Maximizing the effectiveness of our bug reporting channels

Our bounty program page on Immunefi did not list L2Geth as in scope, which led saurik to report through our security@optimism.io email. Additionally, not all members of the team are in the habit of checking email at the start of their day. This caused some delay in the initial incident response process.

Actions taken:

  1. We have extended the scope of the Immunefi program to include L2Geth.

Actions planned:

  1. Ensure that instructions for reporting a vulnerability are easily discoverable on any of our web properties, including websites, chat forums, and github repos.
  2. We will set up automated alerts for new reports which claim to be critical.
  3. We will review who has access to both the email and Immunefi reporting channel, and ensure the group is limited to those who need to know.
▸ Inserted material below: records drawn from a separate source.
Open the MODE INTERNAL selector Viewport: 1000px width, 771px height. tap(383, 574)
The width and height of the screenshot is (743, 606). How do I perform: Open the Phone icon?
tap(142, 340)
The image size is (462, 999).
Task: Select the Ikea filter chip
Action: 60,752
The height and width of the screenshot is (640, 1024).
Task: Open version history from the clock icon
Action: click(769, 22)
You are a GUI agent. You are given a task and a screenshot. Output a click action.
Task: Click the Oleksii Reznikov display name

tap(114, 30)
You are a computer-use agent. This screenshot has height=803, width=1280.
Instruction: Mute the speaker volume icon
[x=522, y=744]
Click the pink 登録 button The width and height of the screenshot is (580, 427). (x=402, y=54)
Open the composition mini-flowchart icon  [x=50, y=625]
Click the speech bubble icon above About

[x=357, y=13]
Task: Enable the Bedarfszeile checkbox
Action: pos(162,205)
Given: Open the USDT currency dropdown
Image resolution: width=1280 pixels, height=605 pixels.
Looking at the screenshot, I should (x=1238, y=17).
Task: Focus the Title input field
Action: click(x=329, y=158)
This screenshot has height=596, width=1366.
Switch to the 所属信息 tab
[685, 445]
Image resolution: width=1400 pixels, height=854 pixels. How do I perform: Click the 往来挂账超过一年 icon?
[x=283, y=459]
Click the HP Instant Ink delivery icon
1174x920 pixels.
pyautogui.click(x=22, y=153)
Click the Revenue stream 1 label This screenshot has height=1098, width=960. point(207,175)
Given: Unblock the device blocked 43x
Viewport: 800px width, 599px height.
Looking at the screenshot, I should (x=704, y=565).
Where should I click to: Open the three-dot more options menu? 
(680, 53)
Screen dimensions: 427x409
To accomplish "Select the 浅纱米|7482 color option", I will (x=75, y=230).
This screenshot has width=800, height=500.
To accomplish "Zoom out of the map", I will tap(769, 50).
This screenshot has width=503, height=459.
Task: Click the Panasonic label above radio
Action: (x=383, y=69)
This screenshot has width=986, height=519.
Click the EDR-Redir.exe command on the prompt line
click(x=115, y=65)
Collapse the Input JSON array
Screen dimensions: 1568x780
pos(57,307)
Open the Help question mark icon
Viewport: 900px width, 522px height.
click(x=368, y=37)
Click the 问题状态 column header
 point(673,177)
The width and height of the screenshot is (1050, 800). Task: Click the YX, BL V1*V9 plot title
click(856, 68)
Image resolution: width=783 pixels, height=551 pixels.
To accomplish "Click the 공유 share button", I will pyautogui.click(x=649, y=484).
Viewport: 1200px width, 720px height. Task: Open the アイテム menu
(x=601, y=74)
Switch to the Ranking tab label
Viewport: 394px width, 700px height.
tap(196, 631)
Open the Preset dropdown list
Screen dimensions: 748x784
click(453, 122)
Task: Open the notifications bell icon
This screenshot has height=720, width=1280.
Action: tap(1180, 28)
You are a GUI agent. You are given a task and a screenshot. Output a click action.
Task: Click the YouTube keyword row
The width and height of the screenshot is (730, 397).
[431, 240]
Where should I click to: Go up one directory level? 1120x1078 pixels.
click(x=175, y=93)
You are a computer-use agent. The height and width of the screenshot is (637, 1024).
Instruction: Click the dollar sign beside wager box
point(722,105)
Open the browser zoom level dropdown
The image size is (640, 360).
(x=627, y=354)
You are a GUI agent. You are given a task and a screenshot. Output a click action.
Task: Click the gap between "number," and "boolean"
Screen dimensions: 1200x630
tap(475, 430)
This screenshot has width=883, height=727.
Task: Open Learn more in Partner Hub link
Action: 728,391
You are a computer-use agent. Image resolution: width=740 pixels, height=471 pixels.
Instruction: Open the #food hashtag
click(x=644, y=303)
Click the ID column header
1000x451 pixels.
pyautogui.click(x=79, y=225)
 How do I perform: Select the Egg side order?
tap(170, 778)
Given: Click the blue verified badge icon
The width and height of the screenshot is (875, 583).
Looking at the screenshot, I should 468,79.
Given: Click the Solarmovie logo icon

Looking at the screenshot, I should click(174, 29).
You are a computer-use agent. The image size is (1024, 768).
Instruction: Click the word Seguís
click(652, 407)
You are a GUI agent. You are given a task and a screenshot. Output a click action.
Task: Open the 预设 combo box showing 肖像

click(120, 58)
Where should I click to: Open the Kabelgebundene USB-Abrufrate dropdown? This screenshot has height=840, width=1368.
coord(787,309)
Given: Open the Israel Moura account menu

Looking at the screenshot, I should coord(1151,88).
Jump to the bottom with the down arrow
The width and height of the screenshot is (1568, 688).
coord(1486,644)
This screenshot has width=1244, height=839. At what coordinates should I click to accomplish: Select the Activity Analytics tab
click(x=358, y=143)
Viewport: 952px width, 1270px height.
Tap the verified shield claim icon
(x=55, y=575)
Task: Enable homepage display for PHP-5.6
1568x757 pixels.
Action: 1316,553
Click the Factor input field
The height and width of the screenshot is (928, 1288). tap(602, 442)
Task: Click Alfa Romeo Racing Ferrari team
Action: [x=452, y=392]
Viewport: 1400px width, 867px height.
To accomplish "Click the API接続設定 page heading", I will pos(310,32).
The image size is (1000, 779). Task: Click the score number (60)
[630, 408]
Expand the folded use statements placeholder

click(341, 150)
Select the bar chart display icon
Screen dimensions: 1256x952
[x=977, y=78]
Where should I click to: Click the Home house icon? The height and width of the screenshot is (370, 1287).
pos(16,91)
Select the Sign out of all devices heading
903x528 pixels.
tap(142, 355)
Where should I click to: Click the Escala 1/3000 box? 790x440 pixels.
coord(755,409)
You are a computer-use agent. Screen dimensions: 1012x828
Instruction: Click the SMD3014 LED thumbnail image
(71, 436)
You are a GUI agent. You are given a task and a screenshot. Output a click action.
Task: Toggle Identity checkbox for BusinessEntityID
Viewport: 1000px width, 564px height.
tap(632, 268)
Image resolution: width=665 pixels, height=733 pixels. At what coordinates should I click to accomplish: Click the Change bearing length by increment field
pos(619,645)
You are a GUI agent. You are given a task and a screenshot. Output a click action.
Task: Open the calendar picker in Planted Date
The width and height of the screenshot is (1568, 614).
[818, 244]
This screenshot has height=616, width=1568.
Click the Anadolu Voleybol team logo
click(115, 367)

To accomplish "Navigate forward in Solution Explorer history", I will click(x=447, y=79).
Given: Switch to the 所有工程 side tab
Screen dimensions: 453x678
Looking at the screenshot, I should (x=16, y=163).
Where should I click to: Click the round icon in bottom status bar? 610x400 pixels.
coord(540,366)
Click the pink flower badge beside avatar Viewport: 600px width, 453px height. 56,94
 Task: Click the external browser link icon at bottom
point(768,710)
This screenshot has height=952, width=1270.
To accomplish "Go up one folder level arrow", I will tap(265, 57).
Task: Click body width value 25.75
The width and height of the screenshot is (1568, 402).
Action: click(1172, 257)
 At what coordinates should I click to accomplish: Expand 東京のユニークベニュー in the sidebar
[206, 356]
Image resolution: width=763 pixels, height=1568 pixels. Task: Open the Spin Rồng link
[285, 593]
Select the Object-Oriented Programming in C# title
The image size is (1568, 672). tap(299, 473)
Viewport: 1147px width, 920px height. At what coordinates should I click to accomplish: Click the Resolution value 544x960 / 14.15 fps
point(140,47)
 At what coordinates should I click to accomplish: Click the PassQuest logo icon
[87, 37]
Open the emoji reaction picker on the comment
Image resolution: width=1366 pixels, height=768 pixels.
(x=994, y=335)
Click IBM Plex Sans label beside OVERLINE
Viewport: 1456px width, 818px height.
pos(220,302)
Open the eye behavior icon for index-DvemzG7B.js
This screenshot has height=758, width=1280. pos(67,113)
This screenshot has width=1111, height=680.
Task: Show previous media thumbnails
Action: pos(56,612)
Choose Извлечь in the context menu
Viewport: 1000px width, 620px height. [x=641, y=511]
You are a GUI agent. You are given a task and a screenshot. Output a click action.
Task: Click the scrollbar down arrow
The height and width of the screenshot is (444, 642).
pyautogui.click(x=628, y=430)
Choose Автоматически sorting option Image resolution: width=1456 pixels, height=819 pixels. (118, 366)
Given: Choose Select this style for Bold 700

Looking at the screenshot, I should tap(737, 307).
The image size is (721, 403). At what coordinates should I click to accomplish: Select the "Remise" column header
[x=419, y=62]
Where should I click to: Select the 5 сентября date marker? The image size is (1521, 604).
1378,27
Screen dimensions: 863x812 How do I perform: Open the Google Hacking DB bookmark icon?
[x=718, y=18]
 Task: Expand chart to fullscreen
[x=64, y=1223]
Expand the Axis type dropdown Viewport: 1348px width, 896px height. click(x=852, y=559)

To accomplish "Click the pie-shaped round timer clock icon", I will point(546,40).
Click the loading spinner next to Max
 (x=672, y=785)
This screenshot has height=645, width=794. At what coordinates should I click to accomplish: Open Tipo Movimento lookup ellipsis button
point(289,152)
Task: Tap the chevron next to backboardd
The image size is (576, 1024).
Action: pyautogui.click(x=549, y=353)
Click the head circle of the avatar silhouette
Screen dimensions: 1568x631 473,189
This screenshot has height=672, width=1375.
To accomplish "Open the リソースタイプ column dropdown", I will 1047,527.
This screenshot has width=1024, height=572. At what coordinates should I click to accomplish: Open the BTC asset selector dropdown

Adhering to the principle of least privilege

Early in the process, the existence of the issue was openly discussed in a public slack channel, although the details of the vulnerability and exploit path were not described. This violates the principle of least priviledge, as well as our already existing incident response protocols

Action taken:

Our incident response documentation is now easier to locate. It explicitly prescribes the use of a private slack channel, and the principle of least privilege in general.

Communicating with the whitehat

Communication with saurik was initially done mostly in a direct message with a single team member. This added communication overhead, and reduced saurik's ability to participate in the response process.

Another lesson came when we received a review of the fix from saurik, who was able to suggest a better approach. Consulting with saurik on the fix before implementing would have saved time.

Keeping the whitehat better informed should also help to build trust with them.

Action taken:

Our incident response process now requires establishing a private channel with the whitehat and the full response team, as well as keeping them up to date as the situation progresses.

Disclosing to infrastructure operators and forks

The distribution of patched code to infrastructure operators and forks went relatively smoothly, still there are opportunities to better document the proper process internally.

Actions taken:

  • We have established an internal database of users to be notified.

Actions planned:

  • We will create internal documentation for building a patched client for infrastructure operators with a non-standard build target.

Public disclosure

Moving forward, we will adopt a process similar to the Geth team’s silent patch policy.

This means that we reserve the right to hide the fix, and delay the public announcement. We also reserve the right to directly notify a subset of downstream users prior to the public announcement.

Action taken: This disclosure process is now documented in our Security Policies page.

Defensive measures during an incident

We were fortunate to be informed of this vulnerability without it having been exploited. However this incident has also revealed that we do not have a clear criteria for deciding whether or not to disable the sequencer, or pause smart contracts.

Ultimately this will be a decision made in the moment with the full available context. Although it is not possible to anticipate all scenarios we outline some basic criteria to inform the decision.

Action taken:

We've established guiding criteria for disabling the system:

  • If an attack is ongoing: we should disable or pause in order to prevent further damage.
  • If we suspect that a vulnerability might be widely known: we should disable or pause proactively.
  • Otherwise: we should not disable or pause the system.

Alerting

We would not have automatically detected this bug if it had been exploited.

Action planned: We will expand the set of monitoring and alerting checks we run on the system, so that we will be alerted to events such as this.